--- START ---
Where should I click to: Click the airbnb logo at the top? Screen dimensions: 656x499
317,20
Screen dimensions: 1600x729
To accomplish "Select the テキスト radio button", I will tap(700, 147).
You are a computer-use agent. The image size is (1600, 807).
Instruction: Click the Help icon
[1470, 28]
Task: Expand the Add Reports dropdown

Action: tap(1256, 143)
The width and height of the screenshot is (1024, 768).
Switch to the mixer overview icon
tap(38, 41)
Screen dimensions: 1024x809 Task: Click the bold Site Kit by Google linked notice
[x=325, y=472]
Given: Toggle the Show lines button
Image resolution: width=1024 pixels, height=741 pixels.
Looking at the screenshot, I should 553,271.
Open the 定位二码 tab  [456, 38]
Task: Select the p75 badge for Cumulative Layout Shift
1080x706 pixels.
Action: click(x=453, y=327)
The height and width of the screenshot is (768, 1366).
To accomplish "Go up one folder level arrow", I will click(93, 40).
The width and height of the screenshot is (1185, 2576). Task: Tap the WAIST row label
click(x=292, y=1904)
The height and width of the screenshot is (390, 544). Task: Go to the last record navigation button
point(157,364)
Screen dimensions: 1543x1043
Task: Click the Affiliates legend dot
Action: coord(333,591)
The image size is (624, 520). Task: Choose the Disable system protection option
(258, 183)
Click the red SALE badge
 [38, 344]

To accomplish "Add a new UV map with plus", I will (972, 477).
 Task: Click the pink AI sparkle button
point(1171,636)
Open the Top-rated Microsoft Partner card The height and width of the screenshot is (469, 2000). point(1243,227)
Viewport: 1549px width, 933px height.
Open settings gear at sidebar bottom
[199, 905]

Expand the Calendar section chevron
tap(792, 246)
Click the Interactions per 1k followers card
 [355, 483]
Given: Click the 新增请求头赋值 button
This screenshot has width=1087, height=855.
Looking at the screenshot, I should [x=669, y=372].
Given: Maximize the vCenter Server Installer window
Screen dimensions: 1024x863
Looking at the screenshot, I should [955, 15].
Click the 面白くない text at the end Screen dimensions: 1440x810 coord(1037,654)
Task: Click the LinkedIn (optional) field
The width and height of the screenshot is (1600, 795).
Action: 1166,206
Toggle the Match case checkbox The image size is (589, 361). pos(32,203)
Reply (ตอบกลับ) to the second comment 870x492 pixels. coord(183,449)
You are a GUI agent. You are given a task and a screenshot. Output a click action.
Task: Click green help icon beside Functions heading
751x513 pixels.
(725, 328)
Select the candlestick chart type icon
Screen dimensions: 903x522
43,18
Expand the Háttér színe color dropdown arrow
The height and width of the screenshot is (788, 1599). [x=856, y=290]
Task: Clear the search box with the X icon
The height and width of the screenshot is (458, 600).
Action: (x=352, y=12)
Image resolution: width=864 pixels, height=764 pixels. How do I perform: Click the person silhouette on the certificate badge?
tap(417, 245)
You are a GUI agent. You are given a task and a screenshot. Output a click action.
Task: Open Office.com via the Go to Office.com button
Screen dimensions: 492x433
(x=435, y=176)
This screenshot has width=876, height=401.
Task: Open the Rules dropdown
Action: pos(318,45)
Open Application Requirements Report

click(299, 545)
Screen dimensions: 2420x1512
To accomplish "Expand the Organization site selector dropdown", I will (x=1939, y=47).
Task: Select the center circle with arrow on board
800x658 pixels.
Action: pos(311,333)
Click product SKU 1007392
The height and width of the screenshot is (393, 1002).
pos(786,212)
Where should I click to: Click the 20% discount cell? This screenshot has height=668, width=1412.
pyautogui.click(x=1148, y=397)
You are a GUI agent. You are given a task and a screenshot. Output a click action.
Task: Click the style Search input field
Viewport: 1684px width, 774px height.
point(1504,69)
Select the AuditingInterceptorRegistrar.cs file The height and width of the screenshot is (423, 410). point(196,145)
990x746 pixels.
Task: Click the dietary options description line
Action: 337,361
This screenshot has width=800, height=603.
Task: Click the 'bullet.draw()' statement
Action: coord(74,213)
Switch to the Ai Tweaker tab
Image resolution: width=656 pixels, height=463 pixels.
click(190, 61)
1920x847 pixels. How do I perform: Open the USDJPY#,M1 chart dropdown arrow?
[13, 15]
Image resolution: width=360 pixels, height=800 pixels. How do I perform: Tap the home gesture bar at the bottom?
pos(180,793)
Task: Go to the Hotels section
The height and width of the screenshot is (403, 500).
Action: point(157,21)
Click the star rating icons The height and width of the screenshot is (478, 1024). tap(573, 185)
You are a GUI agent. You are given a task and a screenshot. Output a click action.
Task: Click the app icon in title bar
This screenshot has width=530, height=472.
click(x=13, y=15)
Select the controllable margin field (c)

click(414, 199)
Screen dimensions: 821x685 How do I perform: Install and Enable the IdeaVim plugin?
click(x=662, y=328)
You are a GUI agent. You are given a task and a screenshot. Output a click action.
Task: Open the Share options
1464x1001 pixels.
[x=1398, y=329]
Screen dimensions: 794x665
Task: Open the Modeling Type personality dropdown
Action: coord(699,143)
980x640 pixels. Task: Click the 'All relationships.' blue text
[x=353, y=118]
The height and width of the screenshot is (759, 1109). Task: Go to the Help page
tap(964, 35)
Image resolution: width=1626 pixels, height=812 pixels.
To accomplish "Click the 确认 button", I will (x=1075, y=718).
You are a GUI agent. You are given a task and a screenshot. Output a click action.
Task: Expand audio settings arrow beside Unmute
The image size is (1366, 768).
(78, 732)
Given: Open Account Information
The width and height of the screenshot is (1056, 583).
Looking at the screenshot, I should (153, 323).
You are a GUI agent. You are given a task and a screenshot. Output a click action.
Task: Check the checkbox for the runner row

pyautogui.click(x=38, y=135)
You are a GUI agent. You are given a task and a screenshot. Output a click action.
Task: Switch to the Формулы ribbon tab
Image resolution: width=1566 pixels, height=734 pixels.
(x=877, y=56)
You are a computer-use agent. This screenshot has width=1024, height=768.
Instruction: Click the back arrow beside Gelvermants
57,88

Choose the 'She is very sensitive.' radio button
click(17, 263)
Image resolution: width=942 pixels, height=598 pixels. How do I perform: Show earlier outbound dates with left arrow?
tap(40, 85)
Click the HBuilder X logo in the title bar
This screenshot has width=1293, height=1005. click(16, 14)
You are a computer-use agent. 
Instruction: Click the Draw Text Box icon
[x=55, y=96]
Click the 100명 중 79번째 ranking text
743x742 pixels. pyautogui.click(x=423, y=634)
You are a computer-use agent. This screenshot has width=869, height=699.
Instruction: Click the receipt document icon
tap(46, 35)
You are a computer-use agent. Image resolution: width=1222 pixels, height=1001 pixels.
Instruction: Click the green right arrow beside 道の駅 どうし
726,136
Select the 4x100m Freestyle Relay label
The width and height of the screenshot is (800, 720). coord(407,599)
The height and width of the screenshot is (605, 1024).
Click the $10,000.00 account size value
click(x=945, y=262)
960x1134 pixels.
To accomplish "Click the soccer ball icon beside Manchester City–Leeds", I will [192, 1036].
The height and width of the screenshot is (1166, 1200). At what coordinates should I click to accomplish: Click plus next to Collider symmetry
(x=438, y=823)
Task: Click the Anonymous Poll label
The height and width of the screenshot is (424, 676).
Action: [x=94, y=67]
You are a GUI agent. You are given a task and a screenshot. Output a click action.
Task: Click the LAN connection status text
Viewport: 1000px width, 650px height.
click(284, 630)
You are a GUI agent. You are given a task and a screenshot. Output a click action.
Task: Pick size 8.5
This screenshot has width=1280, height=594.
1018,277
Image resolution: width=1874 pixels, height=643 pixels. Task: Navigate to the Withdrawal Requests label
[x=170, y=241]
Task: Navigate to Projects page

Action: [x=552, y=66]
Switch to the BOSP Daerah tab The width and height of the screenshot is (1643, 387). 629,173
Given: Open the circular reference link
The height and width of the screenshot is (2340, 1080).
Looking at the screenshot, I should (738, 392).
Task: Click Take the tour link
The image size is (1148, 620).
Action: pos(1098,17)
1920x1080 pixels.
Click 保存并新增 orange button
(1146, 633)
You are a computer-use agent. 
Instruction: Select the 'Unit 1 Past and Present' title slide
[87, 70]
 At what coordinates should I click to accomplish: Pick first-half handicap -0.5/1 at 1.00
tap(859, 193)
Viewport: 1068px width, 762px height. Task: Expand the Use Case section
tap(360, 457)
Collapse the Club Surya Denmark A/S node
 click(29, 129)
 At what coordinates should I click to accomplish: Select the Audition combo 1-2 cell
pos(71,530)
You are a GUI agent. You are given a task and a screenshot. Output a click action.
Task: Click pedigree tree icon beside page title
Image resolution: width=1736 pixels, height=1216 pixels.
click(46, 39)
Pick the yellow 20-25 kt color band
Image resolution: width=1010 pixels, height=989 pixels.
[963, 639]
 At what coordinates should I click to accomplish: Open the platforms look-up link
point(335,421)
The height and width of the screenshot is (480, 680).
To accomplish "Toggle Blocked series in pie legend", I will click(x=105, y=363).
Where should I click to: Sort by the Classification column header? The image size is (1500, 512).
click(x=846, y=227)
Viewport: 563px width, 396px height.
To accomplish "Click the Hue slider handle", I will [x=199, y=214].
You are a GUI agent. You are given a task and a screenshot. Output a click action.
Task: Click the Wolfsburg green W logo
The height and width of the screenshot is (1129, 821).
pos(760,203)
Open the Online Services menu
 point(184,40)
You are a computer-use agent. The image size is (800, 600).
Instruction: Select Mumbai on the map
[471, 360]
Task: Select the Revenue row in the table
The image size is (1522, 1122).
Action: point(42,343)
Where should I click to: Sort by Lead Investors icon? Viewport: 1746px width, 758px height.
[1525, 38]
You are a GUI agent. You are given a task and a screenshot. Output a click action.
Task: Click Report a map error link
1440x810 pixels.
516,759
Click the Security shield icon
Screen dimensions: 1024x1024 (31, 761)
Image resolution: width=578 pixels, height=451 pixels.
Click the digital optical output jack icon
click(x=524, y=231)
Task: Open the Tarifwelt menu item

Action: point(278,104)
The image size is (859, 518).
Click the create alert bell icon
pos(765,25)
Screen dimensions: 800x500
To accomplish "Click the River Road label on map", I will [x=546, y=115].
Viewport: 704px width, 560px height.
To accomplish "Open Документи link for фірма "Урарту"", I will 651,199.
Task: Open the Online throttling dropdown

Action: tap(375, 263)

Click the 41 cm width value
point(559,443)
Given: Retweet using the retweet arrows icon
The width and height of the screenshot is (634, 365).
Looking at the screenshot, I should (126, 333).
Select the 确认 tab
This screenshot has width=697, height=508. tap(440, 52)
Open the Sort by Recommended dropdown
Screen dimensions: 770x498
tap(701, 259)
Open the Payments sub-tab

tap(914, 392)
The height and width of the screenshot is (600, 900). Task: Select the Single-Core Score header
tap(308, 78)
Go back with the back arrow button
--- END ---
**To do:** All lines in the listing above between the line with "Open settings gear at sidebar bottom" and the line with "Given: Maximize the", inclusive, should be set down exactly, and no line outside that range.

**Answer to this problem:**
Open settings gear at sidebar bottom
[199, 905]

Expand the Calendar section chevron
tap(792, 246)
Click the Interactions per 1k followers card
 [355, 483]
Given: Click the 新增请求头赋值 button
This screenshot has width=1087, height=855.
Looking at the screenshot, I should [x=669, y=372].
Given: Maximize the vCenter Server Installer window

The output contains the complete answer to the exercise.